En même temps, il a transformé la Turquie en une nation où le pouvoir judicaire est sous sa botte, et dans lequel les citoyens sont intimidés. Au lieu de se faire le porteur de la tradition islamique d'harmonie avec l'Europe et l'OTAN et d’être un médiateur entre l'Est et l'Ouest, il a au contraire construit un empire théocratique. Il n’a fait que mettre des braises sur le feu, relançant la guerre civile en Libye, malgré les efforts nationaux pour y mettre fin.
Ses abus en politique étrangère sont poussés à l’extrême. Ainsi, il ne croit pas que chaque nation a des droits égaux pour protéger sa souveraineté, assurer sa sécurité et être un membre actif de la communauté des nation. Il a au contraire ressuscité la tradition guerrière dans la région, embauchant des troupes de mercenaires pour mener ses guerres en Syrie, en Libye et contre les Kurdes et les déployer dans la zone qu'il veut ruiner et dévaster. La politique étrangère d'Erdogan n'a d'autre but que la prise du pouvoir. Son objectif n’est pas seulement de protéger son territoire, mais aussi de l’agrandir.

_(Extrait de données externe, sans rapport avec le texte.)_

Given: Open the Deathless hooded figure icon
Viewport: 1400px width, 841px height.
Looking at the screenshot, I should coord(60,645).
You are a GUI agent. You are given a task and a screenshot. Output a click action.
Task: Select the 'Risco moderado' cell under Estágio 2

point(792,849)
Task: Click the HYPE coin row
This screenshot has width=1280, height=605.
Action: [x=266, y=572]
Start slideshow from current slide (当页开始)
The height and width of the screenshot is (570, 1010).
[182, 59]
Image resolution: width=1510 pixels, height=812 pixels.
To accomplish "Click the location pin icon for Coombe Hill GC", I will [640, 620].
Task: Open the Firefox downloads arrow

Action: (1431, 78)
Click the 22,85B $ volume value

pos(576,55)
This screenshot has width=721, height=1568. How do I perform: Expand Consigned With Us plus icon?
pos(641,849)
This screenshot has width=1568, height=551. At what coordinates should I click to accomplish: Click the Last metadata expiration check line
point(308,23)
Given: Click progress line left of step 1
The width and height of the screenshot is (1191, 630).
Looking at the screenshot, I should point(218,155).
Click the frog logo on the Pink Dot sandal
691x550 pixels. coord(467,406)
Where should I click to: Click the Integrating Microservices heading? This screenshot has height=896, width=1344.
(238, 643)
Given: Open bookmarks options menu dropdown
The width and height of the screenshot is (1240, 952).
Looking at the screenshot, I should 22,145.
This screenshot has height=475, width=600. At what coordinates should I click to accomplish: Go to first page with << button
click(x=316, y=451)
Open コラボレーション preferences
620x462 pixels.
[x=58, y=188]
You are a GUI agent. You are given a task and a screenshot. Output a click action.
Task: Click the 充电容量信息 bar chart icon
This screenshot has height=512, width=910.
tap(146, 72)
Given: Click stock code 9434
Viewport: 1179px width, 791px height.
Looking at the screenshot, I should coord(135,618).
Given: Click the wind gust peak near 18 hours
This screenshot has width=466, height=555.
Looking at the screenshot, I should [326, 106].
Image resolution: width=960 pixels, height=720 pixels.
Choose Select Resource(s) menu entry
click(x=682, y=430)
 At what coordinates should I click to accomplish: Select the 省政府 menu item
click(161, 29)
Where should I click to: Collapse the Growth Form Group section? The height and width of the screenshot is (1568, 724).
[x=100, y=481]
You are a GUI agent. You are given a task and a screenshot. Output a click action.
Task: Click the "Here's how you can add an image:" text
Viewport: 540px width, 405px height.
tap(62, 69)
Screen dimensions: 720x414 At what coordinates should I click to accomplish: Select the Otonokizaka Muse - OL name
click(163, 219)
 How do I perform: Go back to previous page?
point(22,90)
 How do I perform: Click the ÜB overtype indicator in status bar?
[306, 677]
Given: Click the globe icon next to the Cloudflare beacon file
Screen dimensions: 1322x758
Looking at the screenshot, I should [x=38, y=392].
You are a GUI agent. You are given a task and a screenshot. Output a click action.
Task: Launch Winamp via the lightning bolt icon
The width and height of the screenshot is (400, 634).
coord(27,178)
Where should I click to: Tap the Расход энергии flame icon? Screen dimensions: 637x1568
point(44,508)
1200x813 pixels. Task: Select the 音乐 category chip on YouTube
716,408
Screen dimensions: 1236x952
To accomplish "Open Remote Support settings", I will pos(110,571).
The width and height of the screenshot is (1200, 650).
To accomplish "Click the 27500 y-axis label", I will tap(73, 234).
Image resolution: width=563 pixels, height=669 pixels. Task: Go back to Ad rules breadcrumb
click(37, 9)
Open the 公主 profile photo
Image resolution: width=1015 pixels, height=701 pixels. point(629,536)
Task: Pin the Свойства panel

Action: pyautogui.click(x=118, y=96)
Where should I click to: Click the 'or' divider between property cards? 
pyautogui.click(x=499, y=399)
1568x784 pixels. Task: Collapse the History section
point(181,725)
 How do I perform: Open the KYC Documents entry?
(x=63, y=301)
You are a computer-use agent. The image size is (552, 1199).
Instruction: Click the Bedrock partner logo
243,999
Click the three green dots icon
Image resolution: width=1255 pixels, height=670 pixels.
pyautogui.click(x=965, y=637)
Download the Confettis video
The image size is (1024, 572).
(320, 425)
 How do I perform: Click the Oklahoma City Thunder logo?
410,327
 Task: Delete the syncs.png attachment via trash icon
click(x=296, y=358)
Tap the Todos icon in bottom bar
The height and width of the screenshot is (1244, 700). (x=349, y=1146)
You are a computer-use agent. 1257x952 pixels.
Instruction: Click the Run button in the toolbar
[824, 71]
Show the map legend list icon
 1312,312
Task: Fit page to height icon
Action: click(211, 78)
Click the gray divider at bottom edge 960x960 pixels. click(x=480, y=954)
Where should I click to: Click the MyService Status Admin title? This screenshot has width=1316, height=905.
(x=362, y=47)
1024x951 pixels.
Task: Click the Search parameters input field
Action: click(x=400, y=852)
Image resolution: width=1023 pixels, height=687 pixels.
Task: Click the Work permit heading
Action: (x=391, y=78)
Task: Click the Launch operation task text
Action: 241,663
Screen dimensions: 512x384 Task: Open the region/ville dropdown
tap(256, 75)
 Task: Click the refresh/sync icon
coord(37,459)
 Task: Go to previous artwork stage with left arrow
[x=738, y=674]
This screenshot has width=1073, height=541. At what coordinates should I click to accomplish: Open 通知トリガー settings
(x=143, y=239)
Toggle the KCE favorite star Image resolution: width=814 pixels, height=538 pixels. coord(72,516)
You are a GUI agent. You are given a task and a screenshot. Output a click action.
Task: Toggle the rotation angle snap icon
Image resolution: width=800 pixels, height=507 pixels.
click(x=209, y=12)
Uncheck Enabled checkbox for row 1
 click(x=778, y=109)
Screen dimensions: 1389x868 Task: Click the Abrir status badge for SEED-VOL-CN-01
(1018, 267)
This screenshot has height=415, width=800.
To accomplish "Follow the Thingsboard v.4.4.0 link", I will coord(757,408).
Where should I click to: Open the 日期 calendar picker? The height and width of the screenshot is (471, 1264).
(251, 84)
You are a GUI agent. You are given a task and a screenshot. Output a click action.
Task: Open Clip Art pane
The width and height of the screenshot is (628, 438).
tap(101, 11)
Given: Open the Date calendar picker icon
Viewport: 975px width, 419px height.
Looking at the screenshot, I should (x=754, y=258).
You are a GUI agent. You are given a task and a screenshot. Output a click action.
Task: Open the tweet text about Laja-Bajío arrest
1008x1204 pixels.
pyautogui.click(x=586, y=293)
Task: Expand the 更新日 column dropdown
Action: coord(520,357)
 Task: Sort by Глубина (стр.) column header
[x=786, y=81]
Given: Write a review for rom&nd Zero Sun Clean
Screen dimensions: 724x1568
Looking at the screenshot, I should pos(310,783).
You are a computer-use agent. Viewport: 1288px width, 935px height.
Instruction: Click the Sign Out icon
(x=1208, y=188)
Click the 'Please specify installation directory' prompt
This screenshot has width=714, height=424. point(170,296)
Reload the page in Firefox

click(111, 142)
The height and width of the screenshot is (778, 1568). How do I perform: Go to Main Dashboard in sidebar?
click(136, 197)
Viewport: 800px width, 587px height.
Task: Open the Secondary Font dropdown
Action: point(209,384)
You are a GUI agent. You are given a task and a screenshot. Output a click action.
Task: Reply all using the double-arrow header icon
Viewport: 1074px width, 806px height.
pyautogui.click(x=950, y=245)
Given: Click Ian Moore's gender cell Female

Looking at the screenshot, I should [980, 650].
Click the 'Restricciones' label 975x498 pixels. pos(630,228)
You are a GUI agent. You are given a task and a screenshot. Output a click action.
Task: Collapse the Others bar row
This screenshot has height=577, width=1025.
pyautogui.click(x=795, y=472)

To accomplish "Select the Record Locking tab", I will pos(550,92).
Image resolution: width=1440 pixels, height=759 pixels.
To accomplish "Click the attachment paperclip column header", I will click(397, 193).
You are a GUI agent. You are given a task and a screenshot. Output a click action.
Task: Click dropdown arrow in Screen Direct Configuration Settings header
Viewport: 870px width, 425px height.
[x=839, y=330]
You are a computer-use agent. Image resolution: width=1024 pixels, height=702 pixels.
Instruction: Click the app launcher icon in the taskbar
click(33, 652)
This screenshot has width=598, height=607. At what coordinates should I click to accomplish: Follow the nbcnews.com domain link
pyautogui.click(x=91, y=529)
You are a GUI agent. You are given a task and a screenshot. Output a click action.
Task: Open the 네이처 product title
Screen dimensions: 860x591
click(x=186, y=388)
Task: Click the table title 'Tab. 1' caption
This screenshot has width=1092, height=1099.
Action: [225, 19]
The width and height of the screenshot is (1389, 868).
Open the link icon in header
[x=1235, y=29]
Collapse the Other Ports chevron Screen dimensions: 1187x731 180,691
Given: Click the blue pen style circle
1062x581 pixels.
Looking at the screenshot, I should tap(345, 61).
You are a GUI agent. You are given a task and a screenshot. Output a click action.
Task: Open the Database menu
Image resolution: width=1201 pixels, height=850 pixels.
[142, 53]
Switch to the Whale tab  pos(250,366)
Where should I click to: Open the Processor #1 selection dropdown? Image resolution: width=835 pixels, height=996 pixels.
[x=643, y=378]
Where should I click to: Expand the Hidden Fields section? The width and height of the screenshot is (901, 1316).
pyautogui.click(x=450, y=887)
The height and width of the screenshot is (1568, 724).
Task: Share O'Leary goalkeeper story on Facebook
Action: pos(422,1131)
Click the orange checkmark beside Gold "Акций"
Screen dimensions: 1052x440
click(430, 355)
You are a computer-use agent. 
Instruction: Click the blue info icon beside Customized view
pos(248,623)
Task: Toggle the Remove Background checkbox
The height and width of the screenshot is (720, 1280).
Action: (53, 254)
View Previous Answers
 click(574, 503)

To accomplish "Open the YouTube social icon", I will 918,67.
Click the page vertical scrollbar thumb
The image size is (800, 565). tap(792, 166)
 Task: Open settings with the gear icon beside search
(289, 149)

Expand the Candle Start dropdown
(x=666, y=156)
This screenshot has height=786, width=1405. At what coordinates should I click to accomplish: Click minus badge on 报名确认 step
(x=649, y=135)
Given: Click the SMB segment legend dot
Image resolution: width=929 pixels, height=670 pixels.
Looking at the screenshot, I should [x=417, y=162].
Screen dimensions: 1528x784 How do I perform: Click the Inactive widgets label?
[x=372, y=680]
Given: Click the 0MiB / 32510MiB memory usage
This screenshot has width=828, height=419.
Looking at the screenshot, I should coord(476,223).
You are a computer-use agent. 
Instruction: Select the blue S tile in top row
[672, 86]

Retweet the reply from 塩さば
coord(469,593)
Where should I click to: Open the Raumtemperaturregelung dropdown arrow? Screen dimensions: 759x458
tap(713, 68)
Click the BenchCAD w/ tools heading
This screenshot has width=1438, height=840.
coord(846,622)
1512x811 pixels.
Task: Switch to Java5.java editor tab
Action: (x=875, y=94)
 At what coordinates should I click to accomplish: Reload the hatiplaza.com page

La politique étrangère d'Erdogan repose sur deux piliers : le soutien aux islamistes partout dans le monde et une diplomatie paranoïaque, qui pour augmenter la sécurité dans son pays et protéger ses frontières, attaque ses voisins, comme c’est le cas actuellement en Syrie, en Irak avec les Kurdes
Le rêve illusoire de ressusciter un Empire ottoman défunt
Les Etats, pour déstabiliser les autres, agissent souvent au moyen d’opérations secrètes, mais Erdogan, lui, ne se préoccupe même pas dissimuler ses actes, et mène au contraire des attaques frontales en manière de politique étrangère, brutales et explicites, sûr de sa puissance. Il a alimenté l’instabilité en Libye, en envoyant des milices syriennes qui lui sont fidèles pour défendre le gouvernement de Tripoli, dont les actions ont contribué à la division du pays. Même un pays comme le Tchad, avec ses ressources pétrolières et minérales, n’a pas échappé à sa colère. Malgré des succès à court terme dans ces deux pays, son bilan sera un échec à long terme.
Faut-il encore rappeler qu'Erdogan a dirigé les Frères musulmans d'Égypte depuis le renversement du gouvernement du président Mohammed Morsi en 2013 et a tenté de saper la légitimité du gouvernement d'Abdel Fattah El-Sissi ? Il répand ses messages de propagande en Egypte, dans les Emirats arabes unis et dans bien d’autres nations honorables.
Si Erdogan espère jouer le rôle d’un nouveau sultan ottoman, il ne pourra jamais ressusciter cet empire défunt. S'il veut créer des enclaves pour les islamistes en Europe, en Syrie, en Libye et parmi les Kurdes, c'est absurde car leur existence ne repose sur aucun fondement politique. Encore une fois, la politique étrangère d'Erdogan n'a d'autre but que la prise du pouvoir, et l'agrandissement du territoire turc.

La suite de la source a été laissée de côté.